Posted by medconsumers on April 1, 2005

Should People with Heart Valve Problems Take Antibiotics Before Invasive Dental Procedures?

People with heart valve problems are told to take antibiotics before certain dental procedures in order to prevent bacterial endocarditis. This disease can be triggered by bacteria disrupted by tooth scaling, dental implantation, and other invasive procedures. The bacteria goes into the bloodstream and become lodged in the innermost layers of the damaged heart valves. It is potentially fatal and can be well underway before symptoms ever appear. To treat after the fact might very well be too late. But antibiotic therapy in itself can cause harm. And some researchers have questioned the universal preventive antibiotics recommendation because bacterial endocarditis is an uncommon disease.

For a 2004 Cochrane* review entitled, “Penicillins for the prophylaxis of bacterial endocarditis in dentistry,” R. Oliver and colleagues searched the published medical literature to find studies that proved the benefits of preventive antibiotics outweigh the harm for high-risk people facing an invasive dental procedure. All that could be found was one case-control study conducted in The Netherlands, and its results are inconclusive.

The Cochrane reviewers also found a population study published in 2000 in the American cardiac journal, Circulation that quantified the risk of bacterial endocarditis and the risk of taking antibiotics. It estimated that people taking penicillin were five times more likely to die from an allergic reaction to this antibiotic than from endocarditis.
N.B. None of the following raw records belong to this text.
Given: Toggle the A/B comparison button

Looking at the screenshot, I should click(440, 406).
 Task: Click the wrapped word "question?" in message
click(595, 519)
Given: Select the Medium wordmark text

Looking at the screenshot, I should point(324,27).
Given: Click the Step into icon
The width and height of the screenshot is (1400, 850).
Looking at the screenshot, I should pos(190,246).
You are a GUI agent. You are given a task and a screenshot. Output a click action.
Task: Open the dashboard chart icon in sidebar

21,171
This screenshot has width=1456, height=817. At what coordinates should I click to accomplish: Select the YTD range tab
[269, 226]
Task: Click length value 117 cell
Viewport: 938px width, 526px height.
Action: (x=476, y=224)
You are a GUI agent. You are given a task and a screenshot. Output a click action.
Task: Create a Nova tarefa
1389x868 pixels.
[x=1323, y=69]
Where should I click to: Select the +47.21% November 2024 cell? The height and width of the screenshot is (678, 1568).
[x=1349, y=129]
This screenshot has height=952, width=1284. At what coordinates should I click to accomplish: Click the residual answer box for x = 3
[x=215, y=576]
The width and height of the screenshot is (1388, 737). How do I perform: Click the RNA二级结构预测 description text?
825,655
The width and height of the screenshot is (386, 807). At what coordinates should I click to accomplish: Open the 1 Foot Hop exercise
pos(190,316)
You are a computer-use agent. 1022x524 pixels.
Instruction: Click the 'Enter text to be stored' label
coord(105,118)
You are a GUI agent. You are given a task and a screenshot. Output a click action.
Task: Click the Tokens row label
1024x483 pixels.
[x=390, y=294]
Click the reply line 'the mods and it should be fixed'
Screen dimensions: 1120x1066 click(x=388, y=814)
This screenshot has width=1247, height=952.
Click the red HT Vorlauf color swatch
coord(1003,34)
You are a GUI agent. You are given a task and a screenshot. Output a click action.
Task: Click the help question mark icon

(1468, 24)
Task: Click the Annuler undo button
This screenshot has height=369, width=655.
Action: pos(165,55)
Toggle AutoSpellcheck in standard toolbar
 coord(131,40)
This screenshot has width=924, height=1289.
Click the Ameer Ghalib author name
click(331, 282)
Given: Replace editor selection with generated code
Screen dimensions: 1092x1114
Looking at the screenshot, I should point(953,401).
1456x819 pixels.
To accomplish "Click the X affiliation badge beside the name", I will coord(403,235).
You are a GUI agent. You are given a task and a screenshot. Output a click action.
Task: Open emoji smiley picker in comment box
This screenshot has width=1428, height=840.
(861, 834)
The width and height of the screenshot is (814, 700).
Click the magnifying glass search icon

The Cochrane authors concluded: “There is no evidence about whether penicillin prophylaxis is effective against bacterial endocarditis in people at risk who are about to undergo an invasive dental procedure. There is a lack of evidence to support published guidelines in this area. It is not clear whether potential harms and costs of penicillin administration outweigh any beneficial effect. Ethically practitioners need to discuss the potential benefits and harms of antibiotic prophylaxis with their patients before a decision is made about administration.”

*The abstracts from all Cochrane reviews are available at www.thecochranelibrary.com . See “Penicillins for the prophylaxis of bacterial endocarditis in dentistry”.